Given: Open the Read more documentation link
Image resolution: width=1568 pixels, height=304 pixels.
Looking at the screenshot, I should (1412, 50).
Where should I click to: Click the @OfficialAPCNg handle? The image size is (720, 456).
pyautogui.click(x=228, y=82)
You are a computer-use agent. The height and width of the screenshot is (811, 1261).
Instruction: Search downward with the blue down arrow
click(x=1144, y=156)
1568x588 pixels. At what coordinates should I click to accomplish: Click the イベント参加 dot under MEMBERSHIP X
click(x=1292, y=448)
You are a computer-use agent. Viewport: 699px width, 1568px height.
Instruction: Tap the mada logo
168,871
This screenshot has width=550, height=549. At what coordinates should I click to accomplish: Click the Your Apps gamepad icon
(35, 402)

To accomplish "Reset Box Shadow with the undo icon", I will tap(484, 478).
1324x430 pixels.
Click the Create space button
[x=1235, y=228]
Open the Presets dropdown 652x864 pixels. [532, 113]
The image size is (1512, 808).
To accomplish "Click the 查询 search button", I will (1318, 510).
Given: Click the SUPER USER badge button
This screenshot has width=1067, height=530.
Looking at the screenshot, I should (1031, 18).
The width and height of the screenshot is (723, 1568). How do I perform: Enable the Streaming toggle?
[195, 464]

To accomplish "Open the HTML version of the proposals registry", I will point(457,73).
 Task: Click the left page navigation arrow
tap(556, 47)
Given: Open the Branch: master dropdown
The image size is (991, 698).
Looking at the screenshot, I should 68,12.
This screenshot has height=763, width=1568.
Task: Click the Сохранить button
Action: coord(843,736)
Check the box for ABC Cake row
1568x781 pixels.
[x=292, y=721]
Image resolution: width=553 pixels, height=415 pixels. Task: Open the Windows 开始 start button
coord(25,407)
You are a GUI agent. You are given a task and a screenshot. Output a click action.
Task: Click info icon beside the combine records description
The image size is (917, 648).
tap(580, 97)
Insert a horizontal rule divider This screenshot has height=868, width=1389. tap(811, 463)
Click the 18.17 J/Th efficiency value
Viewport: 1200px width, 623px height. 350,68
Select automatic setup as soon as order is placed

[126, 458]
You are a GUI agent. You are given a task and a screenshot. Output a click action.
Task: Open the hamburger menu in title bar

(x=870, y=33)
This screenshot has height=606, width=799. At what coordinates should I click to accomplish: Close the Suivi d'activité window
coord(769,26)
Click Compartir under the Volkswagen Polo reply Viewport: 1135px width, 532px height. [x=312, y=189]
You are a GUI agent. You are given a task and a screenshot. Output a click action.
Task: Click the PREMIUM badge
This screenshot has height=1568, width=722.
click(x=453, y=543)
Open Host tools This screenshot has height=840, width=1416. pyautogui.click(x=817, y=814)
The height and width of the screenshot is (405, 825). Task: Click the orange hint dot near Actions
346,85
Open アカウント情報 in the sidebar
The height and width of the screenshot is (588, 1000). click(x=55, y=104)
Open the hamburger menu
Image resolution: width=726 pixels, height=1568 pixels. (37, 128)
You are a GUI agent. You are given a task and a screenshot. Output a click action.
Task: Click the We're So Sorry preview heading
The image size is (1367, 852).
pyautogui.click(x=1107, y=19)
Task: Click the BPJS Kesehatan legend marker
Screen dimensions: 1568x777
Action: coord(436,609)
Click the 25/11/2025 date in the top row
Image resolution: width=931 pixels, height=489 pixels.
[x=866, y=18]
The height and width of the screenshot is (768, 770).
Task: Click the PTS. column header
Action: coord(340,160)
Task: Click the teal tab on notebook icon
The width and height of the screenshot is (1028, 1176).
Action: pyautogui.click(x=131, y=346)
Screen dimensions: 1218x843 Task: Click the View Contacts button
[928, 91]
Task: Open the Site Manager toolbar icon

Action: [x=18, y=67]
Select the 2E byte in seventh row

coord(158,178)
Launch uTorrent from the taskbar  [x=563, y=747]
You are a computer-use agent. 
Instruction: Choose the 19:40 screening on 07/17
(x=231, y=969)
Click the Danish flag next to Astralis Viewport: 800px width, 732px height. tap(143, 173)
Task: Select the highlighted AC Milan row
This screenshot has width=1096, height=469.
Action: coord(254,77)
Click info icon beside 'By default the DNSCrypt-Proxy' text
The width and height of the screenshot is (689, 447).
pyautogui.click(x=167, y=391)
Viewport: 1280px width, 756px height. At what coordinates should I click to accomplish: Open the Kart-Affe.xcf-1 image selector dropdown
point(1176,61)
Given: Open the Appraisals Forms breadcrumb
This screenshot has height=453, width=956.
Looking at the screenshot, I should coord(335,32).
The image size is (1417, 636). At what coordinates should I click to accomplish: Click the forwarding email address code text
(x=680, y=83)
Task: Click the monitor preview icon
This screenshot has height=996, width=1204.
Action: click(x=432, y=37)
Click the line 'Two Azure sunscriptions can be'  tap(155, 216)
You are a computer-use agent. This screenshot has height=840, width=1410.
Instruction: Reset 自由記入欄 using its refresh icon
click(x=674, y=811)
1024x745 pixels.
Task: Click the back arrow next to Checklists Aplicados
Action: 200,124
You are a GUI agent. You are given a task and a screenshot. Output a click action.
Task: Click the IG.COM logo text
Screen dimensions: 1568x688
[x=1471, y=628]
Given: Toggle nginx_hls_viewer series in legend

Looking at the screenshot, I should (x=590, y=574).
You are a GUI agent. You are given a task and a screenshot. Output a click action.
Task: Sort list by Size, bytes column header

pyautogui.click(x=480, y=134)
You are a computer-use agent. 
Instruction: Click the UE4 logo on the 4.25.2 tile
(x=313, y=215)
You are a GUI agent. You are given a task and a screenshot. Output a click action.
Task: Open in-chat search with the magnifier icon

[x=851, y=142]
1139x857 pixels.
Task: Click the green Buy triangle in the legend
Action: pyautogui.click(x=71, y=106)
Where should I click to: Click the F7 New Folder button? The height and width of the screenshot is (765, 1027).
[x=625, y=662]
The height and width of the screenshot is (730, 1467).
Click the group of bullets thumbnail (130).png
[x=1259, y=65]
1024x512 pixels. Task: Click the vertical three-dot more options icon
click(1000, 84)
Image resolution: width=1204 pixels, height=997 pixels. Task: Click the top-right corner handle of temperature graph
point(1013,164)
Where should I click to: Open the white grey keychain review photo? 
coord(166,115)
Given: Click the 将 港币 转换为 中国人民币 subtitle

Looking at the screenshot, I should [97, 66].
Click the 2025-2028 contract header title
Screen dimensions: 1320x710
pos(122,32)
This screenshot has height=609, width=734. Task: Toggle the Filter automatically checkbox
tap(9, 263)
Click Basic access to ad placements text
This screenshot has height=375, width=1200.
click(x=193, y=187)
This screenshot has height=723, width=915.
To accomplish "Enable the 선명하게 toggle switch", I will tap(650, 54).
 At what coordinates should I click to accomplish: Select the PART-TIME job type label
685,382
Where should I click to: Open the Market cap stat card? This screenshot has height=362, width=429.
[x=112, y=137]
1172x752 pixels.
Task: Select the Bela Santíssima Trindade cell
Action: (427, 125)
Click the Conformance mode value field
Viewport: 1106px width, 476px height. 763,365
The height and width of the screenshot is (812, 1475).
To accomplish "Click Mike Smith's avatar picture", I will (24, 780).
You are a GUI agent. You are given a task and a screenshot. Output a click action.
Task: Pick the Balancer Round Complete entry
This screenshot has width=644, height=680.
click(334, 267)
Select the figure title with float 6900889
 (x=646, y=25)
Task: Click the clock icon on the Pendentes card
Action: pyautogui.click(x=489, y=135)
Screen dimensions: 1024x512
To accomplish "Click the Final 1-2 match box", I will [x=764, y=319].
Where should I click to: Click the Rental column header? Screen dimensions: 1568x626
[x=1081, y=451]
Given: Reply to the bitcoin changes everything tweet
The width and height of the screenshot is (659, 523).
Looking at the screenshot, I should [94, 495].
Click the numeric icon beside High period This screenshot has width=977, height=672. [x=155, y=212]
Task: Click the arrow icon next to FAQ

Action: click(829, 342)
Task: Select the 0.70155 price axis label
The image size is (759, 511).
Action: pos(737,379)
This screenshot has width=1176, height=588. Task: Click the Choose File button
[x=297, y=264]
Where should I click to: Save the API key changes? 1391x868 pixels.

▸ Assignment: Search each line of the listing for the word "will", then state how many lines contain it and nothing else.

▸ Solution for this exercise: 6